- **Available data**

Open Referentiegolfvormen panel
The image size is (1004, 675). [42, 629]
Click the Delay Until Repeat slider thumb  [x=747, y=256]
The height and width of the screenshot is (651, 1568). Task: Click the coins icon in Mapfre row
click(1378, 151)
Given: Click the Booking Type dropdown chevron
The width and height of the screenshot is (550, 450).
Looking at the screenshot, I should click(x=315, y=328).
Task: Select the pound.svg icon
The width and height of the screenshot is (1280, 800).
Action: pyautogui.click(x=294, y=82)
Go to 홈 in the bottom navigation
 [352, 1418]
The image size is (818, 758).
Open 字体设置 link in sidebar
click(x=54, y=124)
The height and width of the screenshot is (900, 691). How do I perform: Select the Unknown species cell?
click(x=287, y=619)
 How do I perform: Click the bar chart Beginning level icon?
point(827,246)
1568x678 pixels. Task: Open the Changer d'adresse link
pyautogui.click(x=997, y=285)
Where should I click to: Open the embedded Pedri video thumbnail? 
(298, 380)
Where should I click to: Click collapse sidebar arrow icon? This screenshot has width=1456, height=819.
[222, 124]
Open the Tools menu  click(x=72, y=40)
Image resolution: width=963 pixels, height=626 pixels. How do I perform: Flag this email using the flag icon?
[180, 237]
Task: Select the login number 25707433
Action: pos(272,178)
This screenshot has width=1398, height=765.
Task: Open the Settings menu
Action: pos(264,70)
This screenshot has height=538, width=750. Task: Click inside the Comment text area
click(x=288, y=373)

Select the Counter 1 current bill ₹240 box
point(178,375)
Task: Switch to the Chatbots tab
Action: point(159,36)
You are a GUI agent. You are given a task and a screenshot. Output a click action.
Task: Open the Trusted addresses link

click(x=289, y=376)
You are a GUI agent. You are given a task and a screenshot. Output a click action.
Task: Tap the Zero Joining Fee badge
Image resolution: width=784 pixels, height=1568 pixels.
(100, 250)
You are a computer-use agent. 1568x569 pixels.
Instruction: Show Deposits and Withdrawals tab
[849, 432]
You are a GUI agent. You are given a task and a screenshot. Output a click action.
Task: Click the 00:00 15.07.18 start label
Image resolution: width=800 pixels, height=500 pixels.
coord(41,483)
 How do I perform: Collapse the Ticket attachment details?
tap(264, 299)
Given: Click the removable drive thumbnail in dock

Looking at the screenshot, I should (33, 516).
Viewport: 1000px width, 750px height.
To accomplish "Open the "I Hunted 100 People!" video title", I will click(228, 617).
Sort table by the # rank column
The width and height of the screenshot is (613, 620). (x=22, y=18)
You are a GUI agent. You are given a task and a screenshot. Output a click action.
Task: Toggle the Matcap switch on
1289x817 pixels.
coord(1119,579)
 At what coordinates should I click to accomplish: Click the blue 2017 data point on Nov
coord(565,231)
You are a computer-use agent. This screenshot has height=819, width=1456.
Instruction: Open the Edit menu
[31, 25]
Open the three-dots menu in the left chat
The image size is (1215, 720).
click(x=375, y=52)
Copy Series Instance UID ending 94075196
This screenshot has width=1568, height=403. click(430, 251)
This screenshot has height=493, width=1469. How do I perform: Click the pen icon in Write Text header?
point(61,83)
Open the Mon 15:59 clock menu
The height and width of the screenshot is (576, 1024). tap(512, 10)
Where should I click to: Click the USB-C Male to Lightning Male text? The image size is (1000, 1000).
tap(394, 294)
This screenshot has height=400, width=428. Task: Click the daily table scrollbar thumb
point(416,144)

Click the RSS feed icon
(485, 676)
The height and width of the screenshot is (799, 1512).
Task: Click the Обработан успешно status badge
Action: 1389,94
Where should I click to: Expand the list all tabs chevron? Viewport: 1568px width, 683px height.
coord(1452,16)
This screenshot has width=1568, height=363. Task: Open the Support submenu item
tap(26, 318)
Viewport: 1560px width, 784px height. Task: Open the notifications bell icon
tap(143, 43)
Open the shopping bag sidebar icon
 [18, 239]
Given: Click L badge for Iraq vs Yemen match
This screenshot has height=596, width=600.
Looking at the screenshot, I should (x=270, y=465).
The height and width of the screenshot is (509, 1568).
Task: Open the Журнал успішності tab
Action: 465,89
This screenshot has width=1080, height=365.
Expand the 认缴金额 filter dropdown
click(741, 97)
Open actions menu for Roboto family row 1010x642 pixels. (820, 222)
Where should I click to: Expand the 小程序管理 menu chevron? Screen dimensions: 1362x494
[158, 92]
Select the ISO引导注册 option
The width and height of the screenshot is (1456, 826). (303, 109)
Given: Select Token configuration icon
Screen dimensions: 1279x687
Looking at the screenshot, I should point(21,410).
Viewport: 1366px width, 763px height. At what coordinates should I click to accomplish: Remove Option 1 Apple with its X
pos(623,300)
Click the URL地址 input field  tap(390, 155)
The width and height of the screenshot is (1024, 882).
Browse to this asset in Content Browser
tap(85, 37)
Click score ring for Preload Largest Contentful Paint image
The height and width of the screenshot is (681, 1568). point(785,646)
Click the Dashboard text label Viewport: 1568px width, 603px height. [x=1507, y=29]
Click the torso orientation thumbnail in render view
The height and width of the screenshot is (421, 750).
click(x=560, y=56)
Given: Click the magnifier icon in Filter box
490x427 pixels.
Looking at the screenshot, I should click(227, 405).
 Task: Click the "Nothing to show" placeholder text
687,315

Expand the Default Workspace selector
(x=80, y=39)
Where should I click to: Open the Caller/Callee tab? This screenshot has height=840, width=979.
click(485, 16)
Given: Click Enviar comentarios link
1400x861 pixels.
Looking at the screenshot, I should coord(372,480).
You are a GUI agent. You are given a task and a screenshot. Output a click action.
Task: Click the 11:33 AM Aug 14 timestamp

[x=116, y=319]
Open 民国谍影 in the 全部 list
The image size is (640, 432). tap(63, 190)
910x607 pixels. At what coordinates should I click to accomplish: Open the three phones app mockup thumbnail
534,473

- **Activity**
Starting with the line above that holds "The width and height of the screenshot is (550, 450)." and stopping with the line that holds "Open the Tools", reproduce each line exactly, omitting all other lines.

- **Solution to this problem**
The width and height of the screenshot is (550, 450).
Looking at the screenshot, I should click(x=315, y=328).
Task: Select the pound.svg icon
The width and height of the screenshot is (1280, 800).
Action: pyautogui.click(x=294, y=82)
Go to 홈 in the bottom navigation
 [352, 1418]
The image size is (818, 758).
Open 字体设置 link in sidebar
click(x=54, y=124)
The height and width of the screenshot is (900, 691). How do I perform: Select the Unknown species cell?
click(x=287, y=619)
 How do I perform: Click the bar chart Beginning level icon?
point(827,246)
1568x678 pixels. Task: Open the Changer d'adresse link
pyautogui.click(x=997, y=285)
Where should I click to: Open the embedded Pedri video thumbnail? 
(298, 380)
Where should I click to: Click collapse sidebar arrow icon? This screenshot has width=1456, height=819.
[222, 124]
Open the Tools menu  click(x=72, y=40)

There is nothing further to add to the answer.